Loin of Welsh lamb with cauliflower puree and a cheddar and herb crust 

Serves 2

Preparation time: 20 minutes   
Cooking time:
30 minutes 

Ingredients
2 slices of dried white bread  
1 garlic clove 
1 sprig of rosemary  
1 small sprig of thyme  
½ small bunch of parsley  
1 tbsp olive oil  
25g of Welsh Cheddar cheese, grated  
2 loins of Welsh lamb  
1 small cauliflower, cut into florets 
500ml milk 
50ml of double cream  
50g of Paris Brown mushrooms, thickly sliced  
50g of frozen peas, thawed  
50g of frozen broad beans, thawed and the outer thick skin removed  
10g of butter  
1 tsp of water  
Salt  
Freshly ground black pepper 
White pepper

Method
Preheat the oven to 180c.  

Put the cauliflower florets into small saucepan and just cover with the milk.  Bring the milk to the boil, reduce the heat to a simmer and cook for 15 minutes or so until the cauliflower is very tender. 

To make the crumb, put the bread, garlic and herbs in a blender and blitz until the herbs are finely chopped and the breadcrumbs green. Season with ¼ tsp of salt and a pinch of black pepper and add a tbsp of olive oil and the cheese and mix.
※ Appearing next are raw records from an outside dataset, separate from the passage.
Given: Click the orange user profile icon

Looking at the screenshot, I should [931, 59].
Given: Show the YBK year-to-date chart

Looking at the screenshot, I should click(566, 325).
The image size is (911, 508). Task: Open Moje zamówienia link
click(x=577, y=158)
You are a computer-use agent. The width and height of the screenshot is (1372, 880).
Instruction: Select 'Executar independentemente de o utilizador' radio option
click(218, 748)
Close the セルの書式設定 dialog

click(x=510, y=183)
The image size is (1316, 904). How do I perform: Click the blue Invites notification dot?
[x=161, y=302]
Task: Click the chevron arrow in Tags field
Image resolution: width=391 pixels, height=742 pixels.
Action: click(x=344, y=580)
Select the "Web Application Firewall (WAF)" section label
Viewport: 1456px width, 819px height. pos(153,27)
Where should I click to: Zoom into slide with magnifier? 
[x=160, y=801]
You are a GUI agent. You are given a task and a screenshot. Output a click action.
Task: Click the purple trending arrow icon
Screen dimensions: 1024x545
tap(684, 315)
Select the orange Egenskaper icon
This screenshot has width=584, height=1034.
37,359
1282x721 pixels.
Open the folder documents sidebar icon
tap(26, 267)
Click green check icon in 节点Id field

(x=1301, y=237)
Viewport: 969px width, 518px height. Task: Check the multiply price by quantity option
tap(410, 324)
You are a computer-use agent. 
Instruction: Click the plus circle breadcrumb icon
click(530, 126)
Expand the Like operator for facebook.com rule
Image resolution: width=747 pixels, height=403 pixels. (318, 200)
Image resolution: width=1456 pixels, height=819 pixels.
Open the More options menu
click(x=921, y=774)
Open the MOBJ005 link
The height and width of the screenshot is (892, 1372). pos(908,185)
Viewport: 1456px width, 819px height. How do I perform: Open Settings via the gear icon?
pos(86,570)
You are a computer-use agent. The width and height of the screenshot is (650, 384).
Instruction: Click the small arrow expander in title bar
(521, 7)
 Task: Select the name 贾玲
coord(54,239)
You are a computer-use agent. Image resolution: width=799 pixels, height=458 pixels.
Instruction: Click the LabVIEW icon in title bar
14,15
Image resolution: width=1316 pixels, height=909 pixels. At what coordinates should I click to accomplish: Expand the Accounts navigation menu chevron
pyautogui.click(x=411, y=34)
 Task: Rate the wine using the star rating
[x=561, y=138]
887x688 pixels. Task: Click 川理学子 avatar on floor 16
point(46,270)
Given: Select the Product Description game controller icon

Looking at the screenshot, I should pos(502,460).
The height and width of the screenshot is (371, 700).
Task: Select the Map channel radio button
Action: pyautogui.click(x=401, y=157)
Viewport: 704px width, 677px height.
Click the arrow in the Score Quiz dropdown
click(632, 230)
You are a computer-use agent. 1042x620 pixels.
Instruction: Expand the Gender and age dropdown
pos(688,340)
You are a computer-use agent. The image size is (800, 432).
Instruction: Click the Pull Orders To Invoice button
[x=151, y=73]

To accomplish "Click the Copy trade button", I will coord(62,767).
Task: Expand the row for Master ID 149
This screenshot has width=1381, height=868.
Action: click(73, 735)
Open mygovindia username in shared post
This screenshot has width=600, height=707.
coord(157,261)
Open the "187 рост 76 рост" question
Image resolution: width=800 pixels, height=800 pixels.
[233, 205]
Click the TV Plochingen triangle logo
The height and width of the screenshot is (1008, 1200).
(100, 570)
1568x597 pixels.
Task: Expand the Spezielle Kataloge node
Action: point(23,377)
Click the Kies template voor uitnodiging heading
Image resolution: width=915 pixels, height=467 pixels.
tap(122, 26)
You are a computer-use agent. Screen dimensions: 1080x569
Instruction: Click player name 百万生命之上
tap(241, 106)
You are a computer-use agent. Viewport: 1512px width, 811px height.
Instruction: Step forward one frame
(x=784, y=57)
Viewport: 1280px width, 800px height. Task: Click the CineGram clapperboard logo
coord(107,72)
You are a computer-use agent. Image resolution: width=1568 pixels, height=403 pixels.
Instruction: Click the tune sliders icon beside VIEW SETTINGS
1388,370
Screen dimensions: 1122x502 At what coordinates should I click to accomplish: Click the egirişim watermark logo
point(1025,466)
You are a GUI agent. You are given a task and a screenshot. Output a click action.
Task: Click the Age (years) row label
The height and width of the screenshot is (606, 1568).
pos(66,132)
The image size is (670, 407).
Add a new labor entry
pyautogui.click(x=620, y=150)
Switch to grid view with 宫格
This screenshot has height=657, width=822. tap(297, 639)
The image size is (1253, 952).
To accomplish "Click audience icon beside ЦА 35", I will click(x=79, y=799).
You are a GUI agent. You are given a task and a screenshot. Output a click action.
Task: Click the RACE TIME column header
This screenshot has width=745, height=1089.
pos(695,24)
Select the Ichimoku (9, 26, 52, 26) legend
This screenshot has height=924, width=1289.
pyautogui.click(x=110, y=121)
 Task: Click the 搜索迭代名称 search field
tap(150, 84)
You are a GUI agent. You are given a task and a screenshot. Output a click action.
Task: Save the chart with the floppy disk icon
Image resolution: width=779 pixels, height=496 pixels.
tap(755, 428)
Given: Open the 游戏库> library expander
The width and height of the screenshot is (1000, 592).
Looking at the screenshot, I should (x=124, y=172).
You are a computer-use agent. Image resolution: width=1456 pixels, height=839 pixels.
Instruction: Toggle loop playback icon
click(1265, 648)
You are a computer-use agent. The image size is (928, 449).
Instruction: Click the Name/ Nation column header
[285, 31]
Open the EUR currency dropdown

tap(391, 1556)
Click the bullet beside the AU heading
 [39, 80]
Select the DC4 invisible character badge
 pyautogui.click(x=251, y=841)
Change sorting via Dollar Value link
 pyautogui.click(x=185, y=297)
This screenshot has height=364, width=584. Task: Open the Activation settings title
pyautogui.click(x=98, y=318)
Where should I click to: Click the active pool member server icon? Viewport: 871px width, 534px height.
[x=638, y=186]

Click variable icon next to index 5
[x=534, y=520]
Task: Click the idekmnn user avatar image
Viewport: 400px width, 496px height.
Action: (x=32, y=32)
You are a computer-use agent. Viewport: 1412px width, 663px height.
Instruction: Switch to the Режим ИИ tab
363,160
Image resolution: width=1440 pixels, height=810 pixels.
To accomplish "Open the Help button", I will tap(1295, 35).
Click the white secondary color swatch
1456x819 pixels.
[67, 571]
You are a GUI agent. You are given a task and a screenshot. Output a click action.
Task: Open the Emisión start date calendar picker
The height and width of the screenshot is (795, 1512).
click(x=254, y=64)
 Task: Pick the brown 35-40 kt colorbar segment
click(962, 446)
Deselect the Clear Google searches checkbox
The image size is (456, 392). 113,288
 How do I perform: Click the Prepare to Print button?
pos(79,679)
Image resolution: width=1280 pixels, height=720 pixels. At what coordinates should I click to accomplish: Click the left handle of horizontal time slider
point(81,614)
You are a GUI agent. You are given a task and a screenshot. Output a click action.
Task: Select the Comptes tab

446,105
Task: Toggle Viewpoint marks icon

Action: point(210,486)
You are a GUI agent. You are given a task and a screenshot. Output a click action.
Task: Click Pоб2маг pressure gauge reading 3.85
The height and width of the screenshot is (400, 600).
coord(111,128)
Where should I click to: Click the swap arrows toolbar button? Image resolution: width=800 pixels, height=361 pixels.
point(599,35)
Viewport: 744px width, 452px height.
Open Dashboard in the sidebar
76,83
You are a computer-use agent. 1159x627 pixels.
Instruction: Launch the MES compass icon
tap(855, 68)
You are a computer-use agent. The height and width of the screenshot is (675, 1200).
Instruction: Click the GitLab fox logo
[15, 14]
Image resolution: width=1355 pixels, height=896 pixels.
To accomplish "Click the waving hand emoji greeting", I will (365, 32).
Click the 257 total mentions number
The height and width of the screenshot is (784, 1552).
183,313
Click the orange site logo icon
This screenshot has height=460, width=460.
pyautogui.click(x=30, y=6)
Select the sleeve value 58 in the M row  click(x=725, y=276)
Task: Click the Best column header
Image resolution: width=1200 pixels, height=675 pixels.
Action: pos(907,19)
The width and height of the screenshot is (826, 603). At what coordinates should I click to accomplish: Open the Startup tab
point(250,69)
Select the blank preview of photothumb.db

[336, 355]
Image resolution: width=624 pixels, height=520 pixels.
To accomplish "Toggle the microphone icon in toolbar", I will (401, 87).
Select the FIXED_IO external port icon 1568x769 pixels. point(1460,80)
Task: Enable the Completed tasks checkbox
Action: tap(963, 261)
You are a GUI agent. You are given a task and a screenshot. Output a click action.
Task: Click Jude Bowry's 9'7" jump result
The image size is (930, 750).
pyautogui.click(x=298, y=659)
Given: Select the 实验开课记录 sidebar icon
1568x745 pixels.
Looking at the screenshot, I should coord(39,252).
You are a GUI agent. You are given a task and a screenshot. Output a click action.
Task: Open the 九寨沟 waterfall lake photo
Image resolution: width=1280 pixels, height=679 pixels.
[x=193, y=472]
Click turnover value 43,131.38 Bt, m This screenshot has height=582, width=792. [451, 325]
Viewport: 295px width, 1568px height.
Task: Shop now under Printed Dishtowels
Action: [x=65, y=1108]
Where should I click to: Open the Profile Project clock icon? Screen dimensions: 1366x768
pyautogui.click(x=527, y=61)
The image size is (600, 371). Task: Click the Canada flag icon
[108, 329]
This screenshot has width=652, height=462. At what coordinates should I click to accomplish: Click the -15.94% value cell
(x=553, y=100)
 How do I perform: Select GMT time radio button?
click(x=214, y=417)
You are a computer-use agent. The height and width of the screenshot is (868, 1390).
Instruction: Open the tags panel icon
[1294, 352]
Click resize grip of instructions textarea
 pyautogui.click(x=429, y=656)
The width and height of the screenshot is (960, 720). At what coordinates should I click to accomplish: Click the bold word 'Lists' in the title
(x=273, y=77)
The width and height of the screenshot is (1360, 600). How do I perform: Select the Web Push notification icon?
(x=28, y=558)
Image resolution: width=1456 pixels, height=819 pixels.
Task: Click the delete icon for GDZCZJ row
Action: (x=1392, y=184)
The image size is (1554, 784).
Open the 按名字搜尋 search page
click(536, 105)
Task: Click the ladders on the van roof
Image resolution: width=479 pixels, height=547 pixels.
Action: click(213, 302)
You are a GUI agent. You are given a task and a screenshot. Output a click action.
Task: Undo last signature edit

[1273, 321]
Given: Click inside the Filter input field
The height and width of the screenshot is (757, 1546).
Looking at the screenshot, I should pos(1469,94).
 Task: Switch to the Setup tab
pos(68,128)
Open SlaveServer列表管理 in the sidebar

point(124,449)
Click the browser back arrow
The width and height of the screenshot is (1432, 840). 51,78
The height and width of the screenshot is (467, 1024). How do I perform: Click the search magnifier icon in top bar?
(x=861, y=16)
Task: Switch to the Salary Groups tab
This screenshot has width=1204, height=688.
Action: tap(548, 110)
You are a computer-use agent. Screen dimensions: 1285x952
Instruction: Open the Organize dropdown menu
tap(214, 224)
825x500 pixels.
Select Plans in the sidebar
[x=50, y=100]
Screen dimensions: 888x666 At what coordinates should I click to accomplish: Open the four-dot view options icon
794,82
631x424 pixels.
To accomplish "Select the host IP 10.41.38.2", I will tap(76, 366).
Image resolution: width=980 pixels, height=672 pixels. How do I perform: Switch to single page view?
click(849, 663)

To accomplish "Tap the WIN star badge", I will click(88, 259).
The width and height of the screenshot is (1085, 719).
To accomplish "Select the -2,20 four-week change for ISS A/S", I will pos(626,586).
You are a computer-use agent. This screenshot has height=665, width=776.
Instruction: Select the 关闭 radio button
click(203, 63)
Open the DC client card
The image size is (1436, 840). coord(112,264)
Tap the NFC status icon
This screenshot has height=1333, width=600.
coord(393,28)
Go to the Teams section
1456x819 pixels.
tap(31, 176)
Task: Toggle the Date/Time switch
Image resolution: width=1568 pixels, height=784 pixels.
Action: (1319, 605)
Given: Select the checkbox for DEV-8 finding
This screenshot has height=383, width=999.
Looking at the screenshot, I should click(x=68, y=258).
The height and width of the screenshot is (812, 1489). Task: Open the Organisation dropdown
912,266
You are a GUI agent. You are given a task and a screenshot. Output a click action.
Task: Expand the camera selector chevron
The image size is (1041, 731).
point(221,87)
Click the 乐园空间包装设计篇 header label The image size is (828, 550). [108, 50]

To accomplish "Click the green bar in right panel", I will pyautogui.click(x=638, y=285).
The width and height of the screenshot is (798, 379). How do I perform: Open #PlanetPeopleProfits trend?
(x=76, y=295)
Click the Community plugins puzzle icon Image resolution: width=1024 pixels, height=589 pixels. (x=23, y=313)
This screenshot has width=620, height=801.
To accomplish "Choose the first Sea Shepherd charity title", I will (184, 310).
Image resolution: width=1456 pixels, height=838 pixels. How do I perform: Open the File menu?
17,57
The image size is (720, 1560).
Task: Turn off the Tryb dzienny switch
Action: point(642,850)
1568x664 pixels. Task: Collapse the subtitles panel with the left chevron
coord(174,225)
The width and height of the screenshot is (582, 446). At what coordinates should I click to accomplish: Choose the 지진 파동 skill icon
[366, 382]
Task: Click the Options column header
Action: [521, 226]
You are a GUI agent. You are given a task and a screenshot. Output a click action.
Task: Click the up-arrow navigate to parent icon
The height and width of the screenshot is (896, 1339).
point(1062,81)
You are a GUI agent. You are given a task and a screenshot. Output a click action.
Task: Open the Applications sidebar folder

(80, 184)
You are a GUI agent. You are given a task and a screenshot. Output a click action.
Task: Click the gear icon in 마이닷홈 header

Place on a baking tray and put to one side. 

Heat an ovenproof frying pan over a high heat and add a little oil to the pan. Season the lamb with ¼ tsp and put it in the pan until caramelised and golden, around 5 minutes. Repeat on each side until it is all golden.  Add a knob of butter to the pan and turn the loin in the butter.  Put the pan into the oven for around 8 minutes, a meat thermometer will read 60c when it is done. 

Place the crumbs in the oven cook for 10-15 minutes until going golden 

Meanwhile fry the mushrooms in 10g of butter of a high heat for a few minutes until cooked.  When the mushrooms are done add another 10g of butter, a tsp of water and ¼ tsp of salt, the peas and beans and warm through.

When the cauliflower is soft, drain and purée in a blender with the cream, ¼ tsp salt and a little pinch of white pepper until smooth, check the seasoning and adjust if necessary.  Put into a small saucepan and keep warm over a very low heat. 

Remove the lamb and rest for 5 minutes. 

Spoon the cauliflower around the edge of each plate in a circle and top with the vegetables.  Slice the lamb and put in the centre of the plate and the middle of the vegetables.  Top with the crumb and serve hot.